Trois dossiers majeurs en négociation

Airbus Helicopters, qui participe à un nouvel appel d'offres polonais pour l'acquisition d'hélicoptères tactiques de transport, est reparti pour un tour. Mais que va faire réellement Airbus ? Difficile de se décider tant l'improvisation et la désinvolture des Polonais compliquent le dossier. La décision ne semble pas encore avoir été prise même si Airbus Helicopters participe effectivement aux réunions organisée dans le cadre du nouvel appel d'offres. Une façon de voir avant de se décider. Les offres engageantes sont attendues par le ministère de la Défense polonais d'ici à la fin de l'année. En tout cas, le constructeur de Marignane va demander des dommages-intérêts dans le cadre du premier appel d'offres, explique-t-on à Paris à La Tribune.

DCNS joue quant à lui crânement sa chance en Pologne pour la vente de trois sous-marins. Le groupe naval dispose d'un atout pour le moment imparable : Paris peut fournir à Varsovie à bord des trois Scorpène NG un missile de croisière de type NCM (Naval Cruise Missile) capable de frapper dans la profondeur. Jean-Yves Le Drian y était favorable cet été. Mais c'était avant la crise des Caracal... Les sous-marins seraient assemblés en Pologne.

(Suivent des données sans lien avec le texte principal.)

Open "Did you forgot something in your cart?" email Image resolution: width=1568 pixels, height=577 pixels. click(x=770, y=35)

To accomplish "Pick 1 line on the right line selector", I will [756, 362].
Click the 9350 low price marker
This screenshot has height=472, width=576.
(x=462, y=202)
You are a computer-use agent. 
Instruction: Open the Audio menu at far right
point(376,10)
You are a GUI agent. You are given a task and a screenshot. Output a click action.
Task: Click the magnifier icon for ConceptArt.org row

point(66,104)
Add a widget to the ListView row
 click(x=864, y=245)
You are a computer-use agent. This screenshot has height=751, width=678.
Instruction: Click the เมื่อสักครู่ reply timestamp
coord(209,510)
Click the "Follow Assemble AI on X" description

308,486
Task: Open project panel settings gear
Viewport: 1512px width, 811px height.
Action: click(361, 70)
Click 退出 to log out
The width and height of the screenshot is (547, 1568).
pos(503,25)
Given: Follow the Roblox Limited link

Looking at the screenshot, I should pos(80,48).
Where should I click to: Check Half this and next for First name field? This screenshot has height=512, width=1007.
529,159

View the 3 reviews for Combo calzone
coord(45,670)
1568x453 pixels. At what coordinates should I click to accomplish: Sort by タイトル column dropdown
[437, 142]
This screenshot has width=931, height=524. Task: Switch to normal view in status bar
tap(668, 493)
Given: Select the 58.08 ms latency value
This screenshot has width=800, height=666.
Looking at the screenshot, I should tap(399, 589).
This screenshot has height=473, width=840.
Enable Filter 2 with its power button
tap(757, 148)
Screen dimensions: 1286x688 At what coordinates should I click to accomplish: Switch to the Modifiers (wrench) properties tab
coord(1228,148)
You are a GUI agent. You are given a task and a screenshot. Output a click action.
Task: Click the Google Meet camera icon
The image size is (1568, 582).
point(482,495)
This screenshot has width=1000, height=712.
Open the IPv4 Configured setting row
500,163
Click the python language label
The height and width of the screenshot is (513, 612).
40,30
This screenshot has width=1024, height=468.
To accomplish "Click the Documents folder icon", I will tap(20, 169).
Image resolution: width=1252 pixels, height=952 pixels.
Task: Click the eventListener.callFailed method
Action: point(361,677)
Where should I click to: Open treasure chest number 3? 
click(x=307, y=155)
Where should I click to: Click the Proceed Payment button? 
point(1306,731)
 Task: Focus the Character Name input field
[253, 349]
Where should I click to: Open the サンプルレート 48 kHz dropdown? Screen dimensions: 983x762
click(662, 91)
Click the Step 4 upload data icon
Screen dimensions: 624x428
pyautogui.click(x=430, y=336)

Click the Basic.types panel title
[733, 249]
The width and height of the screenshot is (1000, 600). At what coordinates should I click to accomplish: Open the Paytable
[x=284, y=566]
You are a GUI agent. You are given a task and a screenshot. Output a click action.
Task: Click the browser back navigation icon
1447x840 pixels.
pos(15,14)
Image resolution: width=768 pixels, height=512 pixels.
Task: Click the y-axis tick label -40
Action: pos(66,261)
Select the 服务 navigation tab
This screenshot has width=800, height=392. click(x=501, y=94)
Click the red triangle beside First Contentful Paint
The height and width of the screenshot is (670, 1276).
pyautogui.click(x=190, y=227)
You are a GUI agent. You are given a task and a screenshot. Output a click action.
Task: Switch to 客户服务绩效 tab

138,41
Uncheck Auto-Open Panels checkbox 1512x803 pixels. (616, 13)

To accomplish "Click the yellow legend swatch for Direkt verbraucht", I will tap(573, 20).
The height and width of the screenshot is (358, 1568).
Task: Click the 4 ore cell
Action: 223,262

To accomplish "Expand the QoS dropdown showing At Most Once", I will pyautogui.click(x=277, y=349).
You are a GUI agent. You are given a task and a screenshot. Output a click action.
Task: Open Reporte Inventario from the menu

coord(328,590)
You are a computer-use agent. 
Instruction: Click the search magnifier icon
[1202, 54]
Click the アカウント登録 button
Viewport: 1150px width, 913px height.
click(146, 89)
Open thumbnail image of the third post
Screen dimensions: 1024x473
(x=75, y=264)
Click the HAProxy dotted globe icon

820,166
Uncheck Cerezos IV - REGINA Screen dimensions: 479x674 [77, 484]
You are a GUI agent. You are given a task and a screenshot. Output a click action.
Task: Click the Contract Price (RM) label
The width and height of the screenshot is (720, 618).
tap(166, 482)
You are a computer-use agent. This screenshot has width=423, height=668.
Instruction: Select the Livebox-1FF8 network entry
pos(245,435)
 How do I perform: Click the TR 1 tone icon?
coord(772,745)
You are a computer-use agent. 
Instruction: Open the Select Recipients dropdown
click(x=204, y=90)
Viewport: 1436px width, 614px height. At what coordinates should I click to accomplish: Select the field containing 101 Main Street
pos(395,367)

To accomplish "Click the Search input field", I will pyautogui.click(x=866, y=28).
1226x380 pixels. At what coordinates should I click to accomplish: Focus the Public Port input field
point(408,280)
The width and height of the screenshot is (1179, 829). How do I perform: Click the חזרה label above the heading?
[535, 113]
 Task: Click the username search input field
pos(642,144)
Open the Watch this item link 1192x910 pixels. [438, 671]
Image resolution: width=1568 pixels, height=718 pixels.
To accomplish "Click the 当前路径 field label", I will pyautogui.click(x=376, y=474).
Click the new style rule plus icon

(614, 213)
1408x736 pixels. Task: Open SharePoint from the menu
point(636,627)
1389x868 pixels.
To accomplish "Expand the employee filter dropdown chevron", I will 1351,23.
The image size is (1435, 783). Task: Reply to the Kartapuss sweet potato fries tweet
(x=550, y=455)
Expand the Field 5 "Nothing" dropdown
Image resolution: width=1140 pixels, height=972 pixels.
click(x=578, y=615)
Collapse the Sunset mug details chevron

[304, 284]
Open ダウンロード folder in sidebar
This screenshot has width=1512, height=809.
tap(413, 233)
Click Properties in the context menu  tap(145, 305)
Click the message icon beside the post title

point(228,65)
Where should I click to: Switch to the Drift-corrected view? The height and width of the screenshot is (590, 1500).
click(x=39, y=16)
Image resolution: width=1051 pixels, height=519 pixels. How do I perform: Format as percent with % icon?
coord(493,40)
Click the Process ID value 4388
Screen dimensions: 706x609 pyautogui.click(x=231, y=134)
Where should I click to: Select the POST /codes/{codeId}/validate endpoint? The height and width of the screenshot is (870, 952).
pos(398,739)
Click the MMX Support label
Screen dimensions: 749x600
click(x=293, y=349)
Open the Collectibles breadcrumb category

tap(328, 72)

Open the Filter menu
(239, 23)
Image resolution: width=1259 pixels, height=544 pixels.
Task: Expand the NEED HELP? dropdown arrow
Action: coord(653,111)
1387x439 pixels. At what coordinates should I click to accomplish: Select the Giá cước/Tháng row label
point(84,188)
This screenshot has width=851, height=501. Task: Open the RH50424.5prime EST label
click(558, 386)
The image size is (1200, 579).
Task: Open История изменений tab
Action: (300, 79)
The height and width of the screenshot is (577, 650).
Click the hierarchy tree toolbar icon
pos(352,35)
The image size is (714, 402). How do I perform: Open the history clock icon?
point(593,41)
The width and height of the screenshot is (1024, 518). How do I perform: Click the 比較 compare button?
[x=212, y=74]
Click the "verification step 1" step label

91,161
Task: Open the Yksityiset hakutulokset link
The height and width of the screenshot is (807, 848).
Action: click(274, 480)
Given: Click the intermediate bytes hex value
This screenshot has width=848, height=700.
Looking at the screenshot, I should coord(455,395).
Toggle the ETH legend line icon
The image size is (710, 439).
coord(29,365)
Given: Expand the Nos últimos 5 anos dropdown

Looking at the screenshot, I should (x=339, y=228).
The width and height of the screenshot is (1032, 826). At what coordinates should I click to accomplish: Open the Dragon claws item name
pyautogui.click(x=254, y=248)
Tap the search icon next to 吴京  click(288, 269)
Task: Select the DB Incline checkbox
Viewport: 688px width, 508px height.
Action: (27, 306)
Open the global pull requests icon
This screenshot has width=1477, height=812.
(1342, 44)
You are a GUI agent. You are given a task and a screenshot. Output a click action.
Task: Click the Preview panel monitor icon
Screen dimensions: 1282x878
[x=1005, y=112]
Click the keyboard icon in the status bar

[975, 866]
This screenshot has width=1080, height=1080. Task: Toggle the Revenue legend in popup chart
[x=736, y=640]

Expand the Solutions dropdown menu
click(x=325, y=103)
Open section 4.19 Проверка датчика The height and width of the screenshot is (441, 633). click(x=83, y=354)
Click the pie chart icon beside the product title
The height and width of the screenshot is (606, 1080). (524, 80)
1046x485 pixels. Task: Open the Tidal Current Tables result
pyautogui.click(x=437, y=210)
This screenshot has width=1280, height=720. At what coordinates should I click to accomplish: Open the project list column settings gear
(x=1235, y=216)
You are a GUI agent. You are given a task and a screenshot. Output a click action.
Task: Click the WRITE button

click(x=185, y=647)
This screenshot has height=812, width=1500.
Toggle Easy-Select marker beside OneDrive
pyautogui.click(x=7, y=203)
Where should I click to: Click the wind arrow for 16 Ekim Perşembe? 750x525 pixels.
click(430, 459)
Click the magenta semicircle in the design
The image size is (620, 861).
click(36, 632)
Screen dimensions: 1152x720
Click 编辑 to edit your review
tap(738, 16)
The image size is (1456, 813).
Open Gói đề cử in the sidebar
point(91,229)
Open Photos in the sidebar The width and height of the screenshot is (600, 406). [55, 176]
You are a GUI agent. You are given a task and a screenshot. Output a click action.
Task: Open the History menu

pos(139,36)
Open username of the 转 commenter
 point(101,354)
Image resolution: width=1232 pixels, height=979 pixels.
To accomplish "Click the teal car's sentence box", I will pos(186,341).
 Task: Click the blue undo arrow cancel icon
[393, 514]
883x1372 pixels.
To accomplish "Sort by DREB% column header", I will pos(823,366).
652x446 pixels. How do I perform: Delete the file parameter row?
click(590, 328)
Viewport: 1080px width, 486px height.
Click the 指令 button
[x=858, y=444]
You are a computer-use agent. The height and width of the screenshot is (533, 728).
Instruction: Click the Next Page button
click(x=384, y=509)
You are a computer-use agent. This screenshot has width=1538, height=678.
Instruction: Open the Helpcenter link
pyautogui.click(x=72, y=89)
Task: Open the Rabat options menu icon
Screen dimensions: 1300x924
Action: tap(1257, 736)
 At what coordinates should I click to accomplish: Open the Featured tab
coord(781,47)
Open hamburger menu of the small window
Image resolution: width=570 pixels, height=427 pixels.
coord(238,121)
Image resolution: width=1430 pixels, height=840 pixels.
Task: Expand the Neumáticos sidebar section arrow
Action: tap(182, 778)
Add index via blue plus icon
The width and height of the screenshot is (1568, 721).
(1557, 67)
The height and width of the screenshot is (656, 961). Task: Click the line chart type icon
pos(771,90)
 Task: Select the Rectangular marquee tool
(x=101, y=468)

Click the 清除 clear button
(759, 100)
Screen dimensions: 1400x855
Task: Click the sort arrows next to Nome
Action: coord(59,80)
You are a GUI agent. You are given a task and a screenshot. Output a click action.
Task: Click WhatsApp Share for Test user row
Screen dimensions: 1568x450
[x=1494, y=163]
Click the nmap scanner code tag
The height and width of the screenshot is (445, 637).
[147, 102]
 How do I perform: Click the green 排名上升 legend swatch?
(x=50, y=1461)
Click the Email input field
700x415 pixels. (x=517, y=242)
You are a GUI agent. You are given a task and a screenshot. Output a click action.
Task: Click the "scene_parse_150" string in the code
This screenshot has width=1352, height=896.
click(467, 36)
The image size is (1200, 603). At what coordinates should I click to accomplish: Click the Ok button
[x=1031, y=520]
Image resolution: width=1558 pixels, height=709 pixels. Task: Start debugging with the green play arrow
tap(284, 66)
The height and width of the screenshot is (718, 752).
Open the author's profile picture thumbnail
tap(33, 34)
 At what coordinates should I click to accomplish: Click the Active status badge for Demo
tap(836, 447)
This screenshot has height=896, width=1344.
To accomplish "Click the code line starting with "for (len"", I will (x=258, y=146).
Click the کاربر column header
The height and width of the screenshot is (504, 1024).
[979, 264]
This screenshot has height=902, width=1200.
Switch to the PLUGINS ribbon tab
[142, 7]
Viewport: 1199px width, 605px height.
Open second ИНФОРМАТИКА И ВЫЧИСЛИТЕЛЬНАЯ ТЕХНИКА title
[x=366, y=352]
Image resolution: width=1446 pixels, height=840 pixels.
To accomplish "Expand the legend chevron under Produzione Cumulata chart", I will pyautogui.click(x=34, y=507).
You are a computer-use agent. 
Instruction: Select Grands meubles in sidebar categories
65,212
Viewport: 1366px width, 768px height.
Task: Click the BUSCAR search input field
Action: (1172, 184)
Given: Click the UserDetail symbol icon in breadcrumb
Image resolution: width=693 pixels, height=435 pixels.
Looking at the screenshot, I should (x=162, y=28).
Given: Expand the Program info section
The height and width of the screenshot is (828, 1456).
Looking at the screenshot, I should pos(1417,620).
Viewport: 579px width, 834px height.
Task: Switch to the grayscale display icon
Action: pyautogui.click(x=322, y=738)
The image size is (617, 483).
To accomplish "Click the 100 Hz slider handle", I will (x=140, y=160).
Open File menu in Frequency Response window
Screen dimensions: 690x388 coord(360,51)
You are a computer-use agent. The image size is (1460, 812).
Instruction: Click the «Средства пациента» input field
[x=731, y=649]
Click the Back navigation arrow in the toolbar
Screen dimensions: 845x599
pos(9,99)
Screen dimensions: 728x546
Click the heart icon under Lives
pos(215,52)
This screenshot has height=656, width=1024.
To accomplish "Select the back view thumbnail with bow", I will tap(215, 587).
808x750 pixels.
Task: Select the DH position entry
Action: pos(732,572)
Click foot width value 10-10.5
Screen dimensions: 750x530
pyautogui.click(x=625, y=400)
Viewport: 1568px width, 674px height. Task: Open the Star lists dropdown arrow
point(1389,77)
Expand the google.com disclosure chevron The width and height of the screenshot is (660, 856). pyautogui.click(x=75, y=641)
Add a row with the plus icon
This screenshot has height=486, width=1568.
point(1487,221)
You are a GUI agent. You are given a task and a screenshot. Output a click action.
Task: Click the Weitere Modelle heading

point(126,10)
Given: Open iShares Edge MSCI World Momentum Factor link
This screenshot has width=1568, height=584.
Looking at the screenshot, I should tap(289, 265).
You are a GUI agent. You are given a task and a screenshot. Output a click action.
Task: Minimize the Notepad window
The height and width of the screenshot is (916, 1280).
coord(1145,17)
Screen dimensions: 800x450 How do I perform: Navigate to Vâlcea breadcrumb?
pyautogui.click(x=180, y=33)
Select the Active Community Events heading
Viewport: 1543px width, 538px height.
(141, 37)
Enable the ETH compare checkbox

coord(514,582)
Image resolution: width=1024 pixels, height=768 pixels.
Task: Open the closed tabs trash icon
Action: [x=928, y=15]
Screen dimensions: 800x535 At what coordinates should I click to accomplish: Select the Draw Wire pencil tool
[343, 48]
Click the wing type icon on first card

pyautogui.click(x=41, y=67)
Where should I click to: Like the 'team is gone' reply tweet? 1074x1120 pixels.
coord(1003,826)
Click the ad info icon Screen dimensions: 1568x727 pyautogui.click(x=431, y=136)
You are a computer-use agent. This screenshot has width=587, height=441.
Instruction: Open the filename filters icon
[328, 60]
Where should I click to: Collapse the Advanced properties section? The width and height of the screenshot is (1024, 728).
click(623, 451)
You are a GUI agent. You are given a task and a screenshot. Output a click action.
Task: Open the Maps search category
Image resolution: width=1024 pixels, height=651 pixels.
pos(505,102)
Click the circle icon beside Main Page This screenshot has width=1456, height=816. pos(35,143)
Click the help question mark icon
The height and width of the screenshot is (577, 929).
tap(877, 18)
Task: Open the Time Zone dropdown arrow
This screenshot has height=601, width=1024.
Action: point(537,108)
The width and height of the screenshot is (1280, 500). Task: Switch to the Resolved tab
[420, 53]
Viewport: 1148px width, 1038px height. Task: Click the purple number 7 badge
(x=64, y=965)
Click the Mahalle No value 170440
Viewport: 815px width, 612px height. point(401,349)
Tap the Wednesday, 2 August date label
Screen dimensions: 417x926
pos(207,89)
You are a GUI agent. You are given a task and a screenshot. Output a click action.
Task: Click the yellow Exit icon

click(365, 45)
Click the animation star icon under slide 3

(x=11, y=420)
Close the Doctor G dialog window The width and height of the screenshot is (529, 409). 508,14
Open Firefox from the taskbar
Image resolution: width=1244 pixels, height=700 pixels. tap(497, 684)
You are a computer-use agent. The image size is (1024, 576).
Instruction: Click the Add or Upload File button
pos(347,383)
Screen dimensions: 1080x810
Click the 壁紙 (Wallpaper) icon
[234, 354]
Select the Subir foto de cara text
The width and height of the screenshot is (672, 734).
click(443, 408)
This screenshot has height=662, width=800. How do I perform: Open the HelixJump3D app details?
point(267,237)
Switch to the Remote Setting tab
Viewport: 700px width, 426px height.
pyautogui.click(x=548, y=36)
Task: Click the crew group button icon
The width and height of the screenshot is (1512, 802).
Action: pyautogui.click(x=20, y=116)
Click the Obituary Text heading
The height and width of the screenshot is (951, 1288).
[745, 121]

Un budget de l'ordre de 2 milliards d'euros serait consacré à ce programme baptisé Orka. Pour autant, ce projet serait retardé de deux ans avec des livraisons en 2026 (au lieu de 2024) dans le cadre du plan de modernisation de l'armée polonaise validé début novembre par le ministre polonais de la Défense, Antoni Macierewicz.

Enfin, le missilier MBDA est en course pour la fourniture d'un système de défense anti-aérienne de basse couche. Ce programme est actuellement au stade du RFI (Request for information ou demande d'informations). Le missilier propose le VL-Mica. Par ailleurs, MBDA (via MBDA Allemagne) est également présent dans le consortium international MEADS (Medium Extended Air Defense System), emmené par le groupe américain Lockheed Martin, qui lorgne également ce marché. MEADS a également été invité par Varsovie à discuter de l'acquisition d'un système de moyenne portée (6 à 8 batteries), pourtant déjà attribué à Raytheon (Patriot) pour environ 3,4 milliards d'euros.